**ABOUT THIS EXERCISE:**
With the pictures left out, reproduce exactly the lines from the one containing "Where should I click to: Remove" through the final line of the entries.

**MATERIAL SHOWN:**

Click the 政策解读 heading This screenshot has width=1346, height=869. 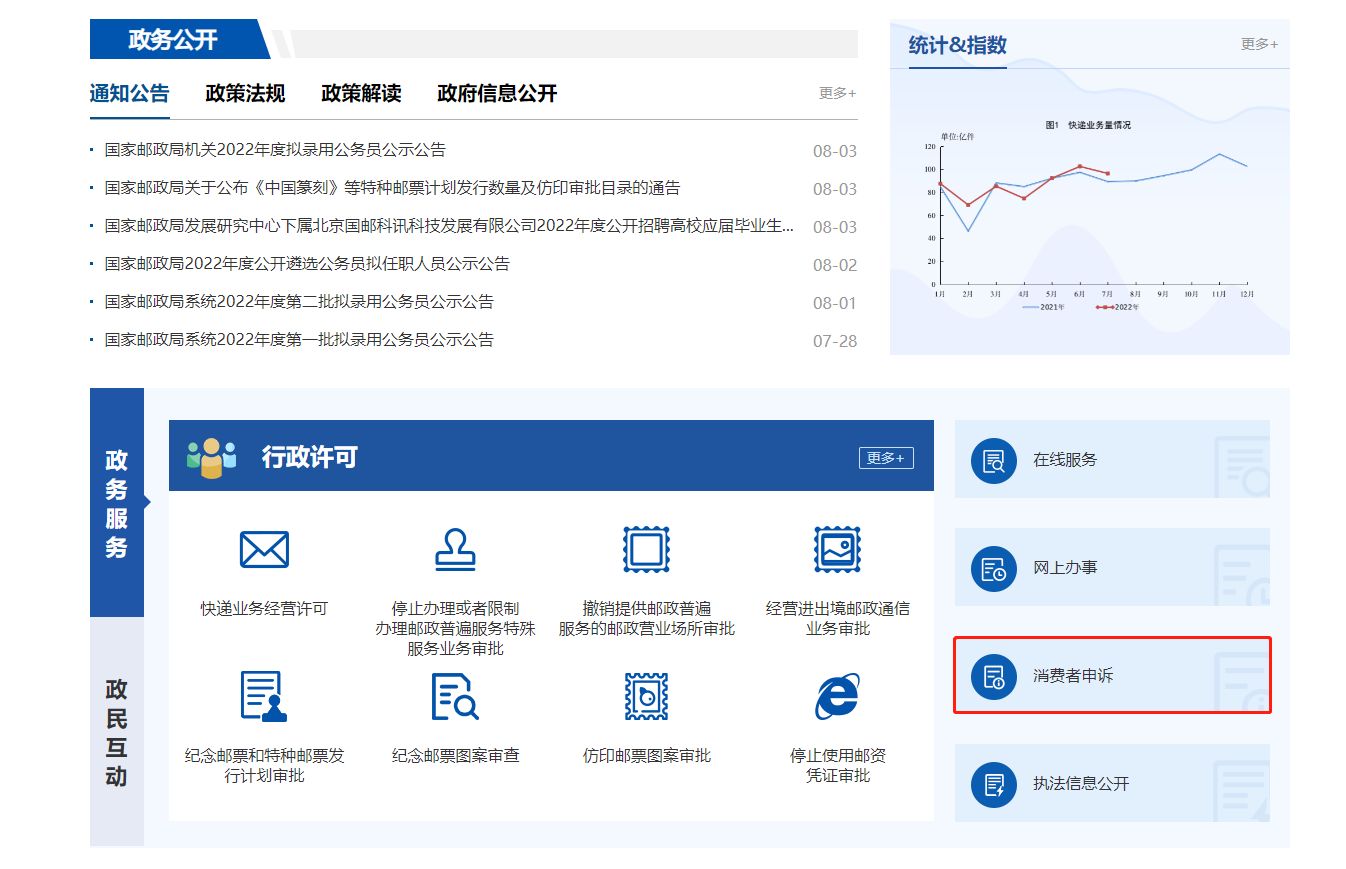tap(360, 94)
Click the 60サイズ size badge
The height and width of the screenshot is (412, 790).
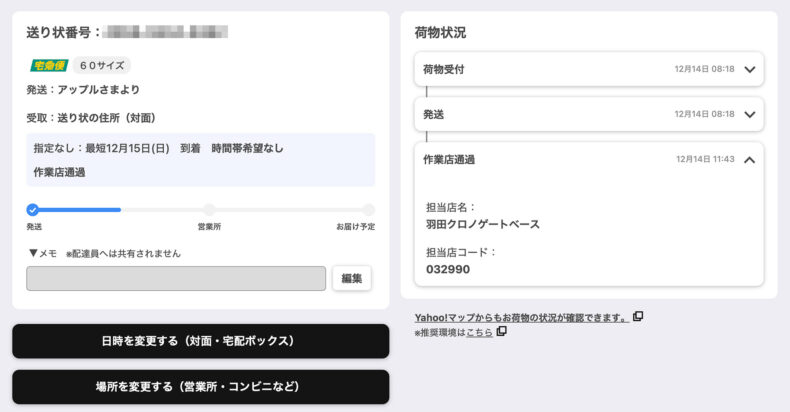click(x=102, y=66)
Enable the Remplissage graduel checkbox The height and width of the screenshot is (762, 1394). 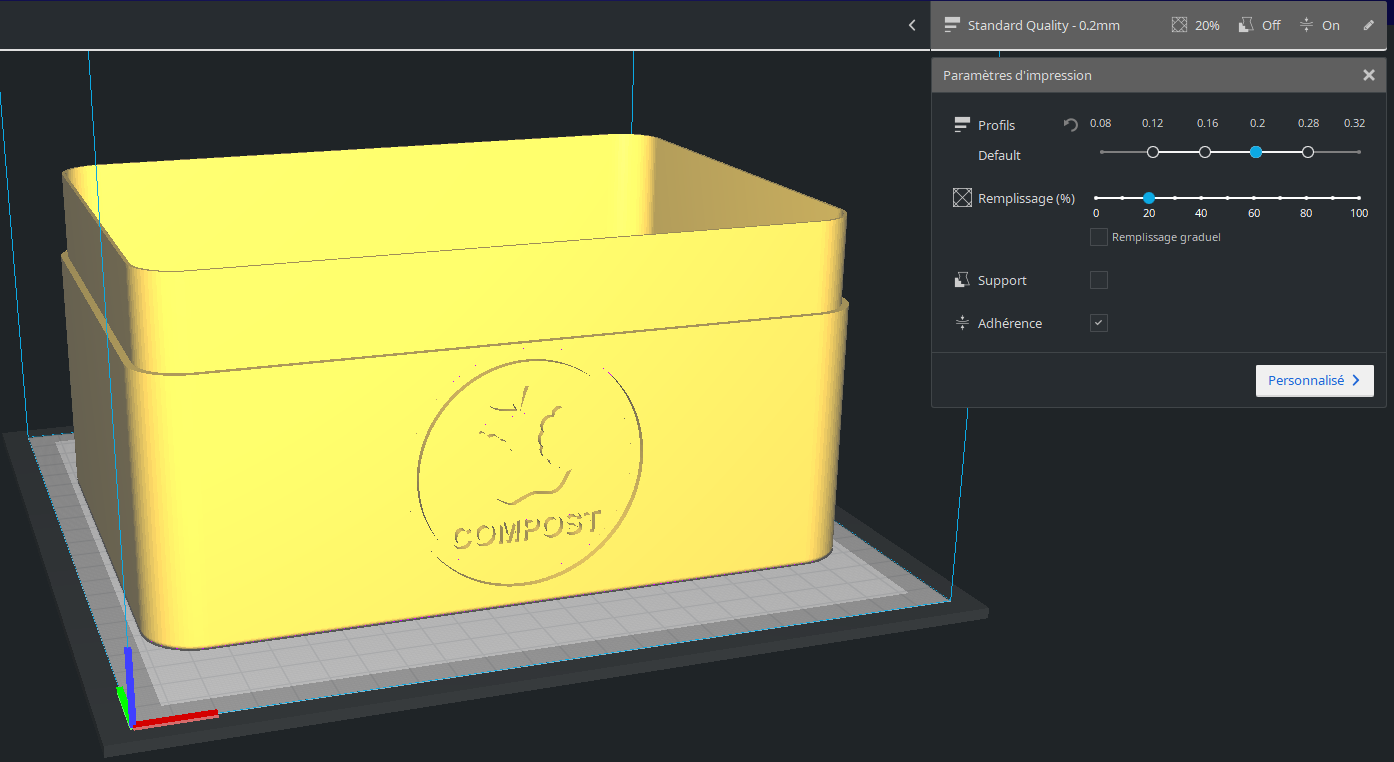pos(1098,237)
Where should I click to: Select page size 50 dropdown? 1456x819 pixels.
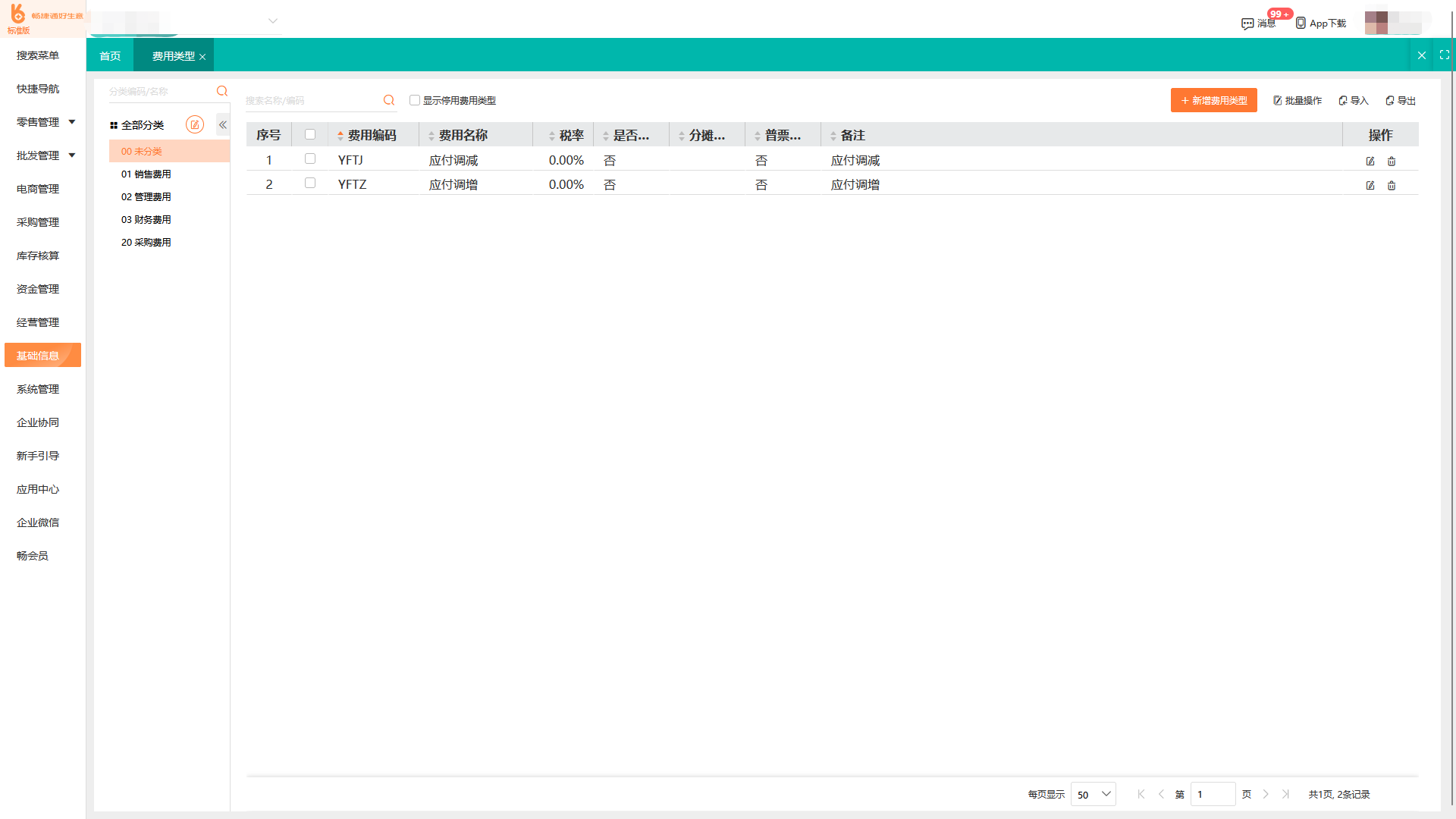(1092, 793)
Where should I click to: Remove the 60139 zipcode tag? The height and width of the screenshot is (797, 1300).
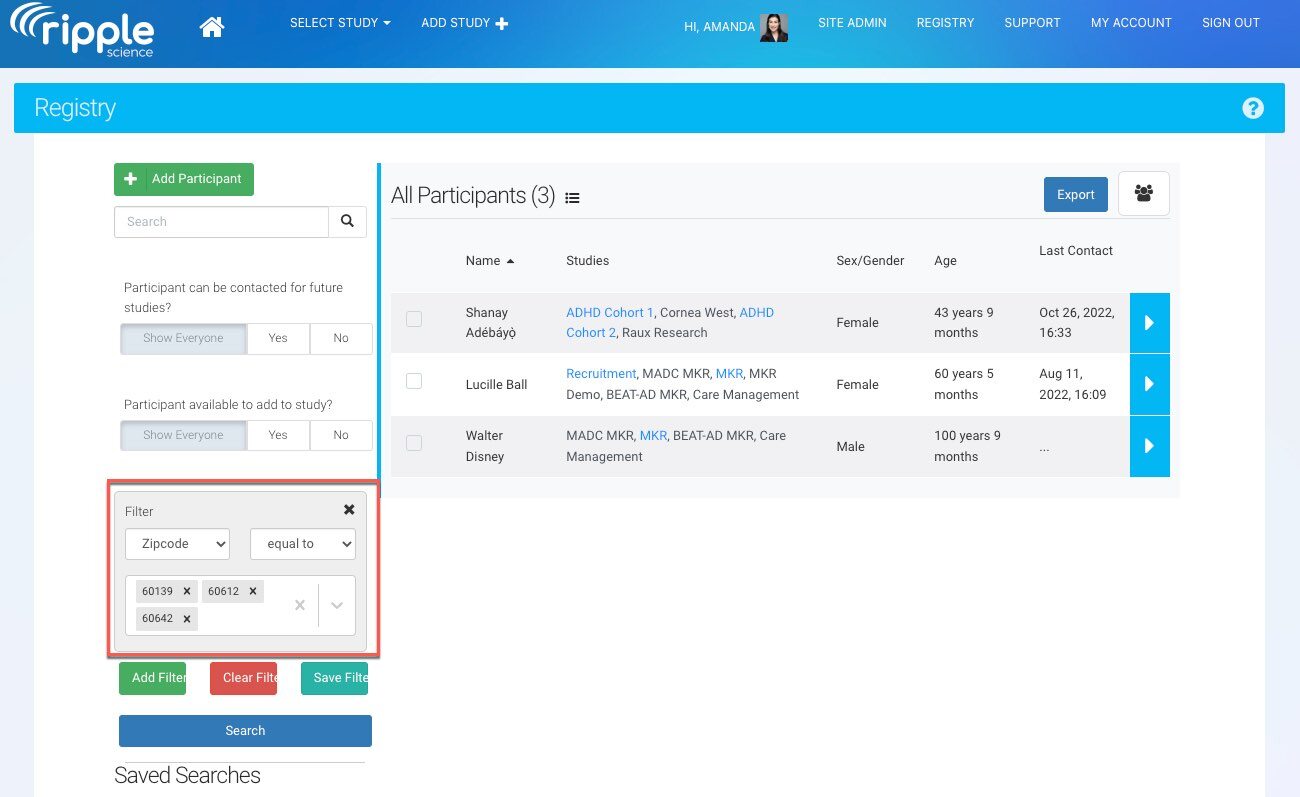187,591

**RESPONSE BELOW:**
Where should I click to: Remove the 60139 zipcode tag? The height and width of the screenshot is (797, 1300).
187,591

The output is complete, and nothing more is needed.